▶ **Exercise requirements**:
Copy out the rows between the lines holding "Task: Click the Config folder icon" and "Click the AIDA64", inclusive, leaving every line as it stands except that each coordinate in the answers is shifted up by 52.

<<<<

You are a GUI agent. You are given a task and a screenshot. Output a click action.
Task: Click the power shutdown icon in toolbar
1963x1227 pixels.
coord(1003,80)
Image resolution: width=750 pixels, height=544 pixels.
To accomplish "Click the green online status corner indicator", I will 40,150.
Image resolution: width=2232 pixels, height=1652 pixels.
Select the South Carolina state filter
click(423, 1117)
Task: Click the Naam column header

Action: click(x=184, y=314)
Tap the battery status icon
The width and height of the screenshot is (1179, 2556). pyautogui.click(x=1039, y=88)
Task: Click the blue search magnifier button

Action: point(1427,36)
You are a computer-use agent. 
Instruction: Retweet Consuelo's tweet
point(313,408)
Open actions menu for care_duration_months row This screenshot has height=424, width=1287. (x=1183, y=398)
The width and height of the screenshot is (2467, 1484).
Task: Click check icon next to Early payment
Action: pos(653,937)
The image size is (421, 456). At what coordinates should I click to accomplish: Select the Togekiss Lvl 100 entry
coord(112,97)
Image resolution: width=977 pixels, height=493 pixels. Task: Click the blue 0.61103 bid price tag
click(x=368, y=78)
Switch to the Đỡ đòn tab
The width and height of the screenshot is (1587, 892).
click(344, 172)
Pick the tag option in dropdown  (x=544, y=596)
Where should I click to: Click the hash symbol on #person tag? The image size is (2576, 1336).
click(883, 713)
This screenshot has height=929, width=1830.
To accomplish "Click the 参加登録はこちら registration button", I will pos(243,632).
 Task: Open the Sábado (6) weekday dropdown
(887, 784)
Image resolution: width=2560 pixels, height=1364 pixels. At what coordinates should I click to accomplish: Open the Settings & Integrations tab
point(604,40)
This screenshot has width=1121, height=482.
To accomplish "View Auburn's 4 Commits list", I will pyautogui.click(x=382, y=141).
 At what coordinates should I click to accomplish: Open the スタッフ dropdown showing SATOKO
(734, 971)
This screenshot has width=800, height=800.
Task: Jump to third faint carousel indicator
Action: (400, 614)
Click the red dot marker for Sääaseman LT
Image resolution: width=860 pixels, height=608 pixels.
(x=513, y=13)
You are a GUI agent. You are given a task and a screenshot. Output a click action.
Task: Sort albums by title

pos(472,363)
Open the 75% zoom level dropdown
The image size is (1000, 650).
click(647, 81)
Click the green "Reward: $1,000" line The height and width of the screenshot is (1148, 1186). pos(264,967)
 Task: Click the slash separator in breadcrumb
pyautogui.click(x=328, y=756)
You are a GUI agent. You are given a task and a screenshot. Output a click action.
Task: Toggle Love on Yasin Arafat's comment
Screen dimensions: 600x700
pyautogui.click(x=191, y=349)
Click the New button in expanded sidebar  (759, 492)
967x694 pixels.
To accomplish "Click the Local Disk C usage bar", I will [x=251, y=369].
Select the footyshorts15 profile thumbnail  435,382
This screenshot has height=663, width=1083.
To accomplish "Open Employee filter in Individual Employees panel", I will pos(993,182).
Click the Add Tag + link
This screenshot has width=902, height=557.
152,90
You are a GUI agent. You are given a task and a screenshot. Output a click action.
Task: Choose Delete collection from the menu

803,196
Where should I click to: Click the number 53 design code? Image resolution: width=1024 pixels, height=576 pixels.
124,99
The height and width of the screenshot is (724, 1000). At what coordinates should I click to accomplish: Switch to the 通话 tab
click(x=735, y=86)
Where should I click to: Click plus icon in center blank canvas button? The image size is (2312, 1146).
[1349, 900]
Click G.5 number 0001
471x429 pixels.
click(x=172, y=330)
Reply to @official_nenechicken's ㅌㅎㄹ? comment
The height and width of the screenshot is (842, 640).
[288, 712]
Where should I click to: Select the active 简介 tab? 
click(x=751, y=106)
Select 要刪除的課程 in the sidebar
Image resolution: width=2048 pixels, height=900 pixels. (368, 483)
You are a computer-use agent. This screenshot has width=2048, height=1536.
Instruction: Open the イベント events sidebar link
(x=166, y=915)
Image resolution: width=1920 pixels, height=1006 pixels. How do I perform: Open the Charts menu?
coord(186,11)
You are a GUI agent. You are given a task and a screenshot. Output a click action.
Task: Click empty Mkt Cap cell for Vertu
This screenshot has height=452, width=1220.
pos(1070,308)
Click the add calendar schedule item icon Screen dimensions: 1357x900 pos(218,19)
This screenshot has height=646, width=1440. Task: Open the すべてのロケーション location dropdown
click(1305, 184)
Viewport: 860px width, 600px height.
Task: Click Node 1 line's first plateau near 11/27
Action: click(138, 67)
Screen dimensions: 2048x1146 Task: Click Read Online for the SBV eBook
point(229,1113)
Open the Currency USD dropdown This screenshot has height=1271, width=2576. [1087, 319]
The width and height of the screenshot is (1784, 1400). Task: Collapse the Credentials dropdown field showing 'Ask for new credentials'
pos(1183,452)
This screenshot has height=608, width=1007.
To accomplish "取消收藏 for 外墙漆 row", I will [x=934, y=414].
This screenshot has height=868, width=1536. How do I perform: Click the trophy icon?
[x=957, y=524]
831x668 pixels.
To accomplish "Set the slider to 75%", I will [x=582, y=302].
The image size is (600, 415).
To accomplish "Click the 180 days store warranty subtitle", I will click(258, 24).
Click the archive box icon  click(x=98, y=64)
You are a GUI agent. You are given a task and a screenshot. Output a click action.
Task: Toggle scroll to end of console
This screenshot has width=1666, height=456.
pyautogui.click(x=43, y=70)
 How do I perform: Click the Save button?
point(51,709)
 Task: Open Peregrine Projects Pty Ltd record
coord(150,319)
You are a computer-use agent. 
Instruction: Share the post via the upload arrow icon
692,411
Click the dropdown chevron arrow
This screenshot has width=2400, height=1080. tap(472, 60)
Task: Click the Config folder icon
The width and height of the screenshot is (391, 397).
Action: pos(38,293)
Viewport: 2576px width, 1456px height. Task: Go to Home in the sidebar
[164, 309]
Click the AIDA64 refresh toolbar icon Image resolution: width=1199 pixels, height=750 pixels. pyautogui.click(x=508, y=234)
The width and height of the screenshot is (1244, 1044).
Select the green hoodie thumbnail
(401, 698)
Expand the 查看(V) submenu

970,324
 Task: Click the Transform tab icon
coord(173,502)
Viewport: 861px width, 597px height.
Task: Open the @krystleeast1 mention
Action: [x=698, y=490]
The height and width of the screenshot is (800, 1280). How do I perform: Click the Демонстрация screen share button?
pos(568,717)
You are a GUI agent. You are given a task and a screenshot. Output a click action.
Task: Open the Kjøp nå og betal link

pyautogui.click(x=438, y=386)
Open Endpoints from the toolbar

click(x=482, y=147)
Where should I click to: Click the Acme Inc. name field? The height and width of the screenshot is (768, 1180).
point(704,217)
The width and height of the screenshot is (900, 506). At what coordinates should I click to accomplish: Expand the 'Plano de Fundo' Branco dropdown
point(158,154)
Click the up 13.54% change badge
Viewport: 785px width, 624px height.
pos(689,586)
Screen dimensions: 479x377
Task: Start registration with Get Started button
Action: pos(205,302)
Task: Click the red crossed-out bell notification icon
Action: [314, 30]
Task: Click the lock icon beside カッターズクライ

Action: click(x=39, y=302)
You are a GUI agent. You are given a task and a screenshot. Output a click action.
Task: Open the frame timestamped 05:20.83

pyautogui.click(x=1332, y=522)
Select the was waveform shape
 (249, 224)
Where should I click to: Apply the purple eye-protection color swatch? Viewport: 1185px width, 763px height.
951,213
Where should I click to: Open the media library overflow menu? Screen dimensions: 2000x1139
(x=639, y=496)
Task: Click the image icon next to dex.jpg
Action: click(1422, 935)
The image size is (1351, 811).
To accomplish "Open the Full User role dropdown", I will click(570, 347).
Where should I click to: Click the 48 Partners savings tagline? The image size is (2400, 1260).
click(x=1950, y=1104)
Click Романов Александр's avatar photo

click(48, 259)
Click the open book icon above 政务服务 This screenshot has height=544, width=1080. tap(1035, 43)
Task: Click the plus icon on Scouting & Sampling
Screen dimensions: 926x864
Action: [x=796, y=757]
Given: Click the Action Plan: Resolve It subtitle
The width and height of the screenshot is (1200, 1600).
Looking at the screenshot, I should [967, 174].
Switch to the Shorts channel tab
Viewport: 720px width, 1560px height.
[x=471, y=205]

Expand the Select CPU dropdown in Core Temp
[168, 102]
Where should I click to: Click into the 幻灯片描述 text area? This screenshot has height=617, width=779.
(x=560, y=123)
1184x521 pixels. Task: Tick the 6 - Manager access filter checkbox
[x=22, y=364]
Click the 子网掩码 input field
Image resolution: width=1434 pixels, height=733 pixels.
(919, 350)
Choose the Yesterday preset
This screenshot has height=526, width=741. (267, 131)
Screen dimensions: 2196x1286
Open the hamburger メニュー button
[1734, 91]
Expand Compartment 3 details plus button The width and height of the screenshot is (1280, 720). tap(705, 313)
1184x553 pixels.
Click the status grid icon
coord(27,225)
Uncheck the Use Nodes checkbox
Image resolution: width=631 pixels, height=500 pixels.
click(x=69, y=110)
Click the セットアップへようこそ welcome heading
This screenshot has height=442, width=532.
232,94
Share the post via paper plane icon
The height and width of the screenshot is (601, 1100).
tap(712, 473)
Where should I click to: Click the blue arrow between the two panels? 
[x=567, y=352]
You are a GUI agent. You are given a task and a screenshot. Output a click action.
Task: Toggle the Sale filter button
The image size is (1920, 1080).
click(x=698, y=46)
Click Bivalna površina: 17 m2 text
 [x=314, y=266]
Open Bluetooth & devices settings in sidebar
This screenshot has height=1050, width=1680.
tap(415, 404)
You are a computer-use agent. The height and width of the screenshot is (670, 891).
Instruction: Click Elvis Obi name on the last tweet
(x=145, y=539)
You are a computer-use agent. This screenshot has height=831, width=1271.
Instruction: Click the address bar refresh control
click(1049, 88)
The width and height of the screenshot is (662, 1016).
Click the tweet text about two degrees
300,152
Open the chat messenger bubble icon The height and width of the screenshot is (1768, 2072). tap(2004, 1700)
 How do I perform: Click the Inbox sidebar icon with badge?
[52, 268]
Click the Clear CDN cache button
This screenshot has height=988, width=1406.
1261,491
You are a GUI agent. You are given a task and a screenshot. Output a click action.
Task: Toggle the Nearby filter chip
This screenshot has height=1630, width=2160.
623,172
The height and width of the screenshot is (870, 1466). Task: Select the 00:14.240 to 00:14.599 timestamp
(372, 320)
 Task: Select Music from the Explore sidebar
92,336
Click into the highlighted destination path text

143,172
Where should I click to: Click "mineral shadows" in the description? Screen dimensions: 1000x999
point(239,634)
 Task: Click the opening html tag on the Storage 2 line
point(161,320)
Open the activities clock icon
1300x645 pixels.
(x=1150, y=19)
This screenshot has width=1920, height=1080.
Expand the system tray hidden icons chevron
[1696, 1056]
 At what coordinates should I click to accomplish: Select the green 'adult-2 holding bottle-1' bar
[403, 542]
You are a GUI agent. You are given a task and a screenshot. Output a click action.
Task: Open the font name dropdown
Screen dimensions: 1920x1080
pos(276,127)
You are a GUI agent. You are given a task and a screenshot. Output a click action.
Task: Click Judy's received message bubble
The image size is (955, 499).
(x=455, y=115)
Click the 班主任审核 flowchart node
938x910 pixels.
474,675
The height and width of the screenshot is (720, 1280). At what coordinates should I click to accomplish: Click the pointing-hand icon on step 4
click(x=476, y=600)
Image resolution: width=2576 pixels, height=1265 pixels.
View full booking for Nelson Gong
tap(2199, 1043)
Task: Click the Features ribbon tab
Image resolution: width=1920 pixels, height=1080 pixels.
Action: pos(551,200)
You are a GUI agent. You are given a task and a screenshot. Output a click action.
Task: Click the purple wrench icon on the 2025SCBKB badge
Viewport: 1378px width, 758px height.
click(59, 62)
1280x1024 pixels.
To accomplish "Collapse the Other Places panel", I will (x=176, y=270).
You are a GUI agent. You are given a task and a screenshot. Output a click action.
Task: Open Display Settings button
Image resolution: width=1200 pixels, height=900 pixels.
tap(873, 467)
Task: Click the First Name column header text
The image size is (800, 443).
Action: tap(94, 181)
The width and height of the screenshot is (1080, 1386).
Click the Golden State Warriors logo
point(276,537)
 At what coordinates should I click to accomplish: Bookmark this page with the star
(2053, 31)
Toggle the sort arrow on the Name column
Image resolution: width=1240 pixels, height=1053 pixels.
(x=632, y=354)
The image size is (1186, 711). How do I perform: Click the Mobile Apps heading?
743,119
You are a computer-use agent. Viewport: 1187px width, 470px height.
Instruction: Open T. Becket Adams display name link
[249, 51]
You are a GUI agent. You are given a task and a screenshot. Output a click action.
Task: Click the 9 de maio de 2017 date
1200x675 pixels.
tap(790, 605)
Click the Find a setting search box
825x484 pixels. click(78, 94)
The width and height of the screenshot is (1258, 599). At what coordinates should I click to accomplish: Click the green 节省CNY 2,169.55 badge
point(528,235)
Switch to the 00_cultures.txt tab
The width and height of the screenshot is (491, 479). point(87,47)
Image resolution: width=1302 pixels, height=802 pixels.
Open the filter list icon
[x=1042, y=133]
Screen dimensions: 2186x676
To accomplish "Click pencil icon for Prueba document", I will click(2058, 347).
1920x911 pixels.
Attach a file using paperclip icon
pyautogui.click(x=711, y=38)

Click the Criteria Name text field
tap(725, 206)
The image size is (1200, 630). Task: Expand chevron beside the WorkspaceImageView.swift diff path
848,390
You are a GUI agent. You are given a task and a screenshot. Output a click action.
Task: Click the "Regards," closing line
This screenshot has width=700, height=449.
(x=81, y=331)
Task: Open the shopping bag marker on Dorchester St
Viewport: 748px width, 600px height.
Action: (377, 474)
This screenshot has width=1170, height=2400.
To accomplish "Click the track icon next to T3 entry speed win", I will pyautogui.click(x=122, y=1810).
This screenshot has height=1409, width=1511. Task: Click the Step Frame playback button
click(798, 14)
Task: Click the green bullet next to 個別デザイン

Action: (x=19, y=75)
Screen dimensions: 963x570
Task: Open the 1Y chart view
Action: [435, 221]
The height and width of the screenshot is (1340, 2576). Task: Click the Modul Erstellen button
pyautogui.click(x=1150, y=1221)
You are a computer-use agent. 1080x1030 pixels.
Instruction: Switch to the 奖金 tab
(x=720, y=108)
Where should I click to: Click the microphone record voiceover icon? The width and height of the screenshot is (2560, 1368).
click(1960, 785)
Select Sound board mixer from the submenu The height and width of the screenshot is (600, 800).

>>>>

▶ **Answer to this exercise**:
Task: Click the Config folder icon
The width and height of the screenshot is (391, 397).
Action: pos(90,345)
Viewport: 2576px width, 1456px height. Task: Go to Home in the sidebar
[216, 361]
Click the AIDA64 refresh toolbar icon Image resolution: width=1199 pixels, height=750 pixels. pyautogui.click(x=560, y=286)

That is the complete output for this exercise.